17 February 2005

The Summers Transcript

Harvard has released a transcript of Larry Summers' remarks about women.

Harvard should have done this weeks ago. I have looked through it quickly (I am actually trying to get real dissertation work done, and I can't do that and go through Larry Summers' comments at the same time) and I don't see evidence of the kind of egregiousness that earlier press reports claimed.

HOWEVER.

I will look at it more closely this evening. It does seem, from my cursory reading, that Larry is fascinated by the possibility intrinsic, innate differences in intelligence (or types of intelligence) between the sexes, and that the Q & A following his remarks also seems to show that audience, especially biologists in the audience, were very sceptical of that possibility.

16 February 2005

The Secret of the Pink Carnation

For those of you in the Boston area, Ms Lauren Willig will be reading from her book, The Secret History of the Pink Carnation on Friday evening at Harvard Book Store. I guarantee an amusing time!

14 February 2005

Security "Screening"

I was particularly interested in this CNN story this evening about a woman who got through airport security in Newark, NJ with a butcher knife in her purse.
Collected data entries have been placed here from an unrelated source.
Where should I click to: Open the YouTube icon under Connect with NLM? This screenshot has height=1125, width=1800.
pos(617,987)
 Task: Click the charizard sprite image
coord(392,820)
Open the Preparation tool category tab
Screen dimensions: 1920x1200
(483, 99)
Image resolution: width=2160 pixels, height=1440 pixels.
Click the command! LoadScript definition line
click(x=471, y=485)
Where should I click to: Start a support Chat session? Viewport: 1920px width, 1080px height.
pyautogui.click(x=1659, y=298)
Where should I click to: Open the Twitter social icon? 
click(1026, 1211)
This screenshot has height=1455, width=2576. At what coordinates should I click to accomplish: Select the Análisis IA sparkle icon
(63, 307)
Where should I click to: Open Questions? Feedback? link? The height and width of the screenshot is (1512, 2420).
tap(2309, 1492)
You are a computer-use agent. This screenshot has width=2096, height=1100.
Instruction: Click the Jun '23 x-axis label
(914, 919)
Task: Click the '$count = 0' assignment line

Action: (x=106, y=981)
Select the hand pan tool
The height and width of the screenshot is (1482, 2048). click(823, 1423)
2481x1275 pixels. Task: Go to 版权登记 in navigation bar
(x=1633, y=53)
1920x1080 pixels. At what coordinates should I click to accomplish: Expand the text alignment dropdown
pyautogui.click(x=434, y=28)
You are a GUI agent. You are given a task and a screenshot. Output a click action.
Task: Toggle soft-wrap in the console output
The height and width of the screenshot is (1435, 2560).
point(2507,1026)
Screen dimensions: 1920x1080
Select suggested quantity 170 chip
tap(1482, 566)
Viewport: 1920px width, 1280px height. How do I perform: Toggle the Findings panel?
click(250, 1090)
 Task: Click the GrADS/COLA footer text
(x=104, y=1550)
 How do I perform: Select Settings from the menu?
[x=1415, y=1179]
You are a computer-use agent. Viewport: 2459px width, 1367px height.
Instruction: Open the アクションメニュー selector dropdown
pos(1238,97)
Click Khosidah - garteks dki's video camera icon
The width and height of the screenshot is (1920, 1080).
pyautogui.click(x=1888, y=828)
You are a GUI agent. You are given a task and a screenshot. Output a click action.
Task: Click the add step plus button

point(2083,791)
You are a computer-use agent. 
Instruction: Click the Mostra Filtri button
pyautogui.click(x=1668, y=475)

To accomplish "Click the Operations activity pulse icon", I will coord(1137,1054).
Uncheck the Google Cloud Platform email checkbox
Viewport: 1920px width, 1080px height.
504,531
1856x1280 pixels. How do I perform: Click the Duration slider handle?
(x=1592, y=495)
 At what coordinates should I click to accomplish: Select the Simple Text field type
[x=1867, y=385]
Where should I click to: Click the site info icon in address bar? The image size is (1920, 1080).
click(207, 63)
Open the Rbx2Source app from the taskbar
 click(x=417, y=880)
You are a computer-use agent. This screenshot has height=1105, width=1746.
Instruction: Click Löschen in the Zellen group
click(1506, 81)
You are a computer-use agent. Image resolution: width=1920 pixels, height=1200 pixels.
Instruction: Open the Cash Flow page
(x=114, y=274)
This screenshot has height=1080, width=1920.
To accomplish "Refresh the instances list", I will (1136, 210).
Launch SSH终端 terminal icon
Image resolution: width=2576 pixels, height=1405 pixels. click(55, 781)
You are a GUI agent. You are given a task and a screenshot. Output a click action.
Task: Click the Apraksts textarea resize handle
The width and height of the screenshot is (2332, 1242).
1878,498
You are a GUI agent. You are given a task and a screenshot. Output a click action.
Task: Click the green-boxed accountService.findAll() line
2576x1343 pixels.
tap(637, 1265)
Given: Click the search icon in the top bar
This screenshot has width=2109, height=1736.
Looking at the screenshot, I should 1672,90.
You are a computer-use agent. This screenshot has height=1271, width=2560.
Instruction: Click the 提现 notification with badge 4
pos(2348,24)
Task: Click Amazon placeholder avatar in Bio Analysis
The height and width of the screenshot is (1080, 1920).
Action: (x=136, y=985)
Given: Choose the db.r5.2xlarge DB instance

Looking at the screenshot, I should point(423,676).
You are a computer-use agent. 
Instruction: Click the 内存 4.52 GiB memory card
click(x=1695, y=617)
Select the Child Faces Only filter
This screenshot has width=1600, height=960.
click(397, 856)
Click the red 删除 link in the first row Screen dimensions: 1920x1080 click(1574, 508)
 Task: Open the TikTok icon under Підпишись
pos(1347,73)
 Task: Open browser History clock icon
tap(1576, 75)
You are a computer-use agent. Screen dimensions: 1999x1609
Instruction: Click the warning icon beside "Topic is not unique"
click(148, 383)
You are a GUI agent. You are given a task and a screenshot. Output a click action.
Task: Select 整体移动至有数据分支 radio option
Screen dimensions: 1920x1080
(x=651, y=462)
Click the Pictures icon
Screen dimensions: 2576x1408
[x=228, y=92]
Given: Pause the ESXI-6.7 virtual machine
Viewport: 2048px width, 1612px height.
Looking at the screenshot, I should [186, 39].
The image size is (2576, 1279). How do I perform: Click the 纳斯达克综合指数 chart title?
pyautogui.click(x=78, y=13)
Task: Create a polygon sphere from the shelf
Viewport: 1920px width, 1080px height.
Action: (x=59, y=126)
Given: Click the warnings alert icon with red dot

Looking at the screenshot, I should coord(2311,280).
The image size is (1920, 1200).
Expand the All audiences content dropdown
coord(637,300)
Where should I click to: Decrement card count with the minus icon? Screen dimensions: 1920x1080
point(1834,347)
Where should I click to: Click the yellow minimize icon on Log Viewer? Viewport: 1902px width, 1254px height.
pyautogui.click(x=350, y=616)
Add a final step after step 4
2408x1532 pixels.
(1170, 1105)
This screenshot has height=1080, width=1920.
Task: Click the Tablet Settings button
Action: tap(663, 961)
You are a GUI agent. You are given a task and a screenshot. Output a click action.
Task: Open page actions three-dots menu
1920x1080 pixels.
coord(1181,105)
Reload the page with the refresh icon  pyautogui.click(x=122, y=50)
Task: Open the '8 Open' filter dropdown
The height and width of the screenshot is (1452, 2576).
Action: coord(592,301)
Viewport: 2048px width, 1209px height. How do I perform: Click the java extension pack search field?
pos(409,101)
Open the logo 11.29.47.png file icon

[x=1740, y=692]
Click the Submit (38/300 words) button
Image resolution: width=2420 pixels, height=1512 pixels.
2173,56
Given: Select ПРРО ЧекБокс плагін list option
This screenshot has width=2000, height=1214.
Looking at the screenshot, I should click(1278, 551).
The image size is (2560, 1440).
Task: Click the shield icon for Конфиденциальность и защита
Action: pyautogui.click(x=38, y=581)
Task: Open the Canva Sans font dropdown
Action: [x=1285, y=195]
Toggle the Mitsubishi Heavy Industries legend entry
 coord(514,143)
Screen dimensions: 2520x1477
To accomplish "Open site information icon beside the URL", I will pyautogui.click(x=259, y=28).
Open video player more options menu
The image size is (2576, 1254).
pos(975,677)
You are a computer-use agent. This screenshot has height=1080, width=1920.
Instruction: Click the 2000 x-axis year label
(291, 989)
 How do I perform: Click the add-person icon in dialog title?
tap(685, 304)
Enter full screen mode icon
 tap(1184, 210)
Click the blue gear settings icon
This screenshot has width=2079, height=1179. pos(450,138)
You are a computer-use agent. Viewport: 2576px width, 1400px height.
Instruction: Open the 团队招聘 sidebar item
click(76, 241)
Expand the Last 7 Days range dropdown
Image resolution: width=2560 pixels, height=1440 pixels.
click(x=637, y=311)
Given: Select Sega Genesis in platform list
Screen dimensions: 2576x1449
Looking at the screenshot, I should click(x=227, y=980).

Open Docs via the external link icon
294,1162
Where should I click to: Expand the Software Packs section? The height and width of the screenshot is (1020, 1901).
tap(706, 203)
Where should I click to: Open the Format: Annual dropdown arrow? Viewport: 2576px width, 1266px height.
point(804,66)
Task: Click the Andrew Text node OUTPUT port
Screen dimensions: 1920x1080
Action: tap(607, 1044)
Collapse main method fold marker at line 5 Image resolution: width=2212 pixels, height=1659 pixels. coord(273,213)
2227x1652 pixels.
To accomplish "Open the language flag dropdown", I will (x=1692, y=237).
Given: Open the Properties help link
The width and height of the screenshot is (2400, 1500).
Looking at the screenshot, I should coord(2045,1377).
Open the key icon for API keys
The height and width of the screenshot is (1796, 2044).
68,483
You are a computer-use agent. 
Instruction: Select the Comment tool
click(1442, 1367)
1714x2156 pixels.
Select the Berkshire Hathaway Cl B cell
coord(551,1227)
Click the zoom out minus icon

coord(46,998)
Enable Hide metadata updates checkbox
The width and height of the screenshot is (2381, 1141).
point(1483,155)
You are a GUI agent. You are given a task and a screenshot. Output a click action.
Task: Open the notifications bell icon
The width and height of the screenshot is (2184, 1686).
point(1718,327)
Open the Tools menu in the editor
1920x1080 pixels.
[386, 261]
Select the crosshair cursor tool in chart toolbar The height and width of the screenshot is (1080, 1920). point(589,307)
I traveled last Friday with two carryon bags, a computer bag and a backpack. Because I recently moved, a number of odd objects wound up in bags I use daily. Security screeners found a blunt-nosed pair of pliers in my computer bag. I had used them to disassemble my bed frame and they never made it into a box. Instead, in the final push to get out of the mouse-infested apartment, I stuck them in my computer bag. I laughed it off (even though I couldn't imagine what damage I would do with a small pair of blunt pliers) and the screener took my pliers away.

I didn't think of it again until this morning, when I was unpacking and repacking the backpack to take it to the library. In the bottom of the bag, I found a LARGE, SHARP pair of scissors. I had used the scissors to cut tape to put on boxes, and like the pliers, they made it out of my apartment in an unconventional fashion.

So, the question is, how did I walk through Logan's screening area with such a potentially dangerous tool in my backpack? They found the relatively innocuous pliers, but not the potentially lethal scissors.

Clearly, there's a kink in the system.

I will of course pack my scissors in my checked luggage on the way home. But really, where are our tax dollars going? Tax dollars aside, it's becoming increasingly clear to me that airport security is a misnomer.